Periodistas y comunicadores, compañeros de trabajo y amigos se regodean con la canción de la cantante que denuncia su humillación arrojando sobre su expareja epítetos descalificatorios sin importarle que es también el padre de sus hijos y que los está lastimando también a ellos. Consigue llenarse de likes y billetes. Le ganó al infiel. Canción prostituida que recibe dinero gracias al placer de espiar vidas ajenas, en especial las de la realeza como son los futbolistas y los cantantes de éxito. Historias tan jugosas como las del hoy apocado Rey Carlos, la princesa de los cuentos lady Di y la mala de la película hoy reina consorte que alimentaron tantas publicaciones con morbo y bajezas. 

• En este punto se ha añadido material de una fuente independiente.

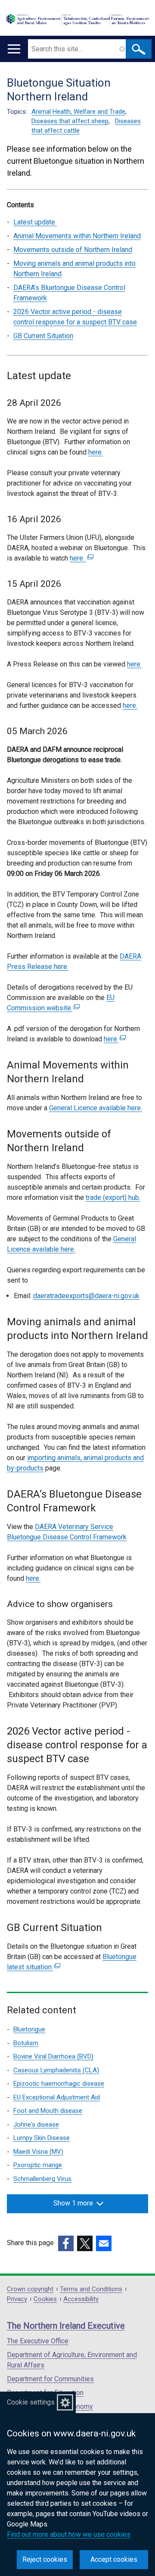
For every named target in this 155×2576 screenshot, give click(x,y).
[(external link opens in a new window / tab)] (66, 2243)
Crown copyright (30, 2289)
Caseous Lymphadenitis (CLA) (56, 2070)
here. (95, 452)
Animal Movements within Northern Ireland (77, 236)
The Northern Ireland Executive (66, 2326)
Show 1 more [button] (73, 2203)
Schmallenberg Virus (42, 2179)
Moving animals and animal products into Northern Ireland (74, 268)
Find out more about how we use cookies (68, 2534)
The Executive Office (37, 2341)
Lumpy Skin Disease (41, 2138)
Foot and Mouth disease (47, 2111)
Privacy (17, 2299)
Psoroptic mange (37, 2165)
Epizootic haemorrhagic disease (58, 2083)
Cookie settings (31, 2402)
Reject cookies (44, 2559)
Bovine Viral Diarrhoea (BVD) (53, 2056)
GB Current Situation (43, 336)
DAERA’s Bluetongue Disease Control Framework (69, 292)
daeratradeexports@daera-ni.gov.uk (86, 1296)
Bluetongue (29, 2029)
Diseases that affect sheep (69, 121)
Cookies (45, 2299)
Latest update (35, 222)
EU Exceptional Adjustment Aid (56, 2097)
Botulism (25, 2043)
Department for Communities (50, 2379)
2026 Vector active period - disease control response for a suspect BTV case (75, 317)
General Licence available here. (95, 1108)
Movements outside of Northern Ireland (72, 250)
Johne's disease (36, 2124)
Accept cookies (113, 2559)
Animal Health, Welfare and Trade (78, 111)
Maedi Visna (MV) (38, 2151)
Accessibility (81, 2299)
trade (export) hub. (113, 1197)
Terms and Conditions (91, 2289)
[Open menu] (14, 49)
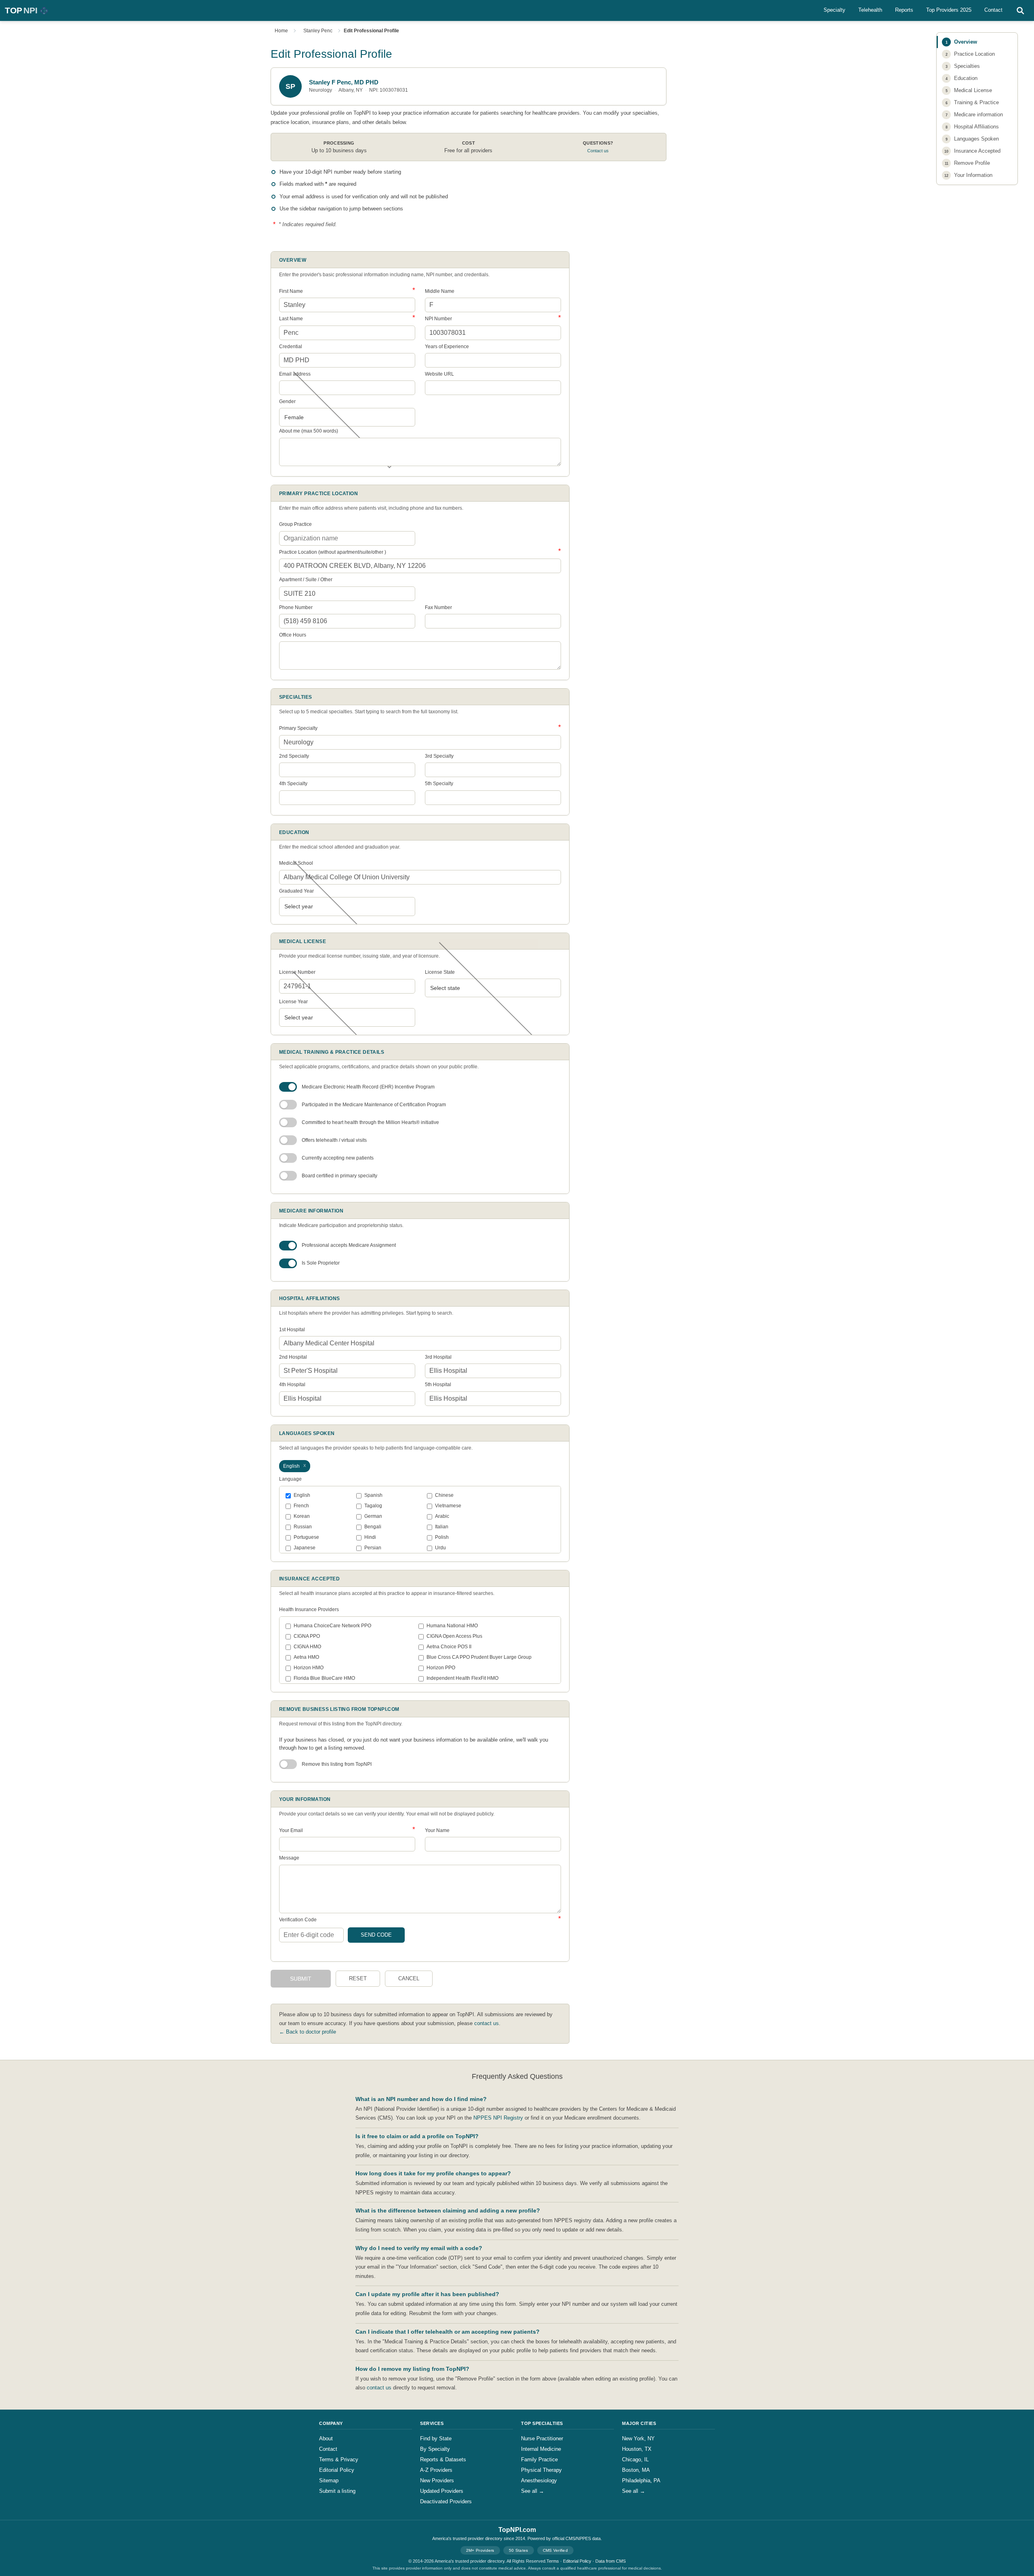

Recuerdo cuando estaba por publicar mi primer libro y no le encontraba título. Su temática era el Holocausto y mi nuera me dijo que lo llamara “El Holocausto y el sexo”. “Pero no tiene nada que ver con el sexo”, le dije. “No importa, dijo, con un título así seguro que va para best seller”. No le hice caso y no fue best seller. Pero hay algo de cierto, el morbo y el sexo son dos caras de lo mismo y tienen un atractivo fatal. Es lo que pasa con la historia de alcoba de la cantante y el futbolista. 

No hubo sexo en el asesinato de Villa Gesell. Al menos hasta donde yo sé. No es glamoroso ni atractivo pero también tiene morbo, el morbo de lo siniestro, de lo inimaginable, de la furia descontrolada de unos chicos que habían ido a divertirse y se sentían ganadores golpeando a mansalva. 

Chicos que no sabemos qué perdieron en la vida para sentir tanta necesidad de ganar a toda costa.

La loba gana con su perverso y exitoso ataque de marketing. La manada de rugbiers también gana, solo que gana el desdichado triunfo de vivir hasta su muerte con la marca de Caín.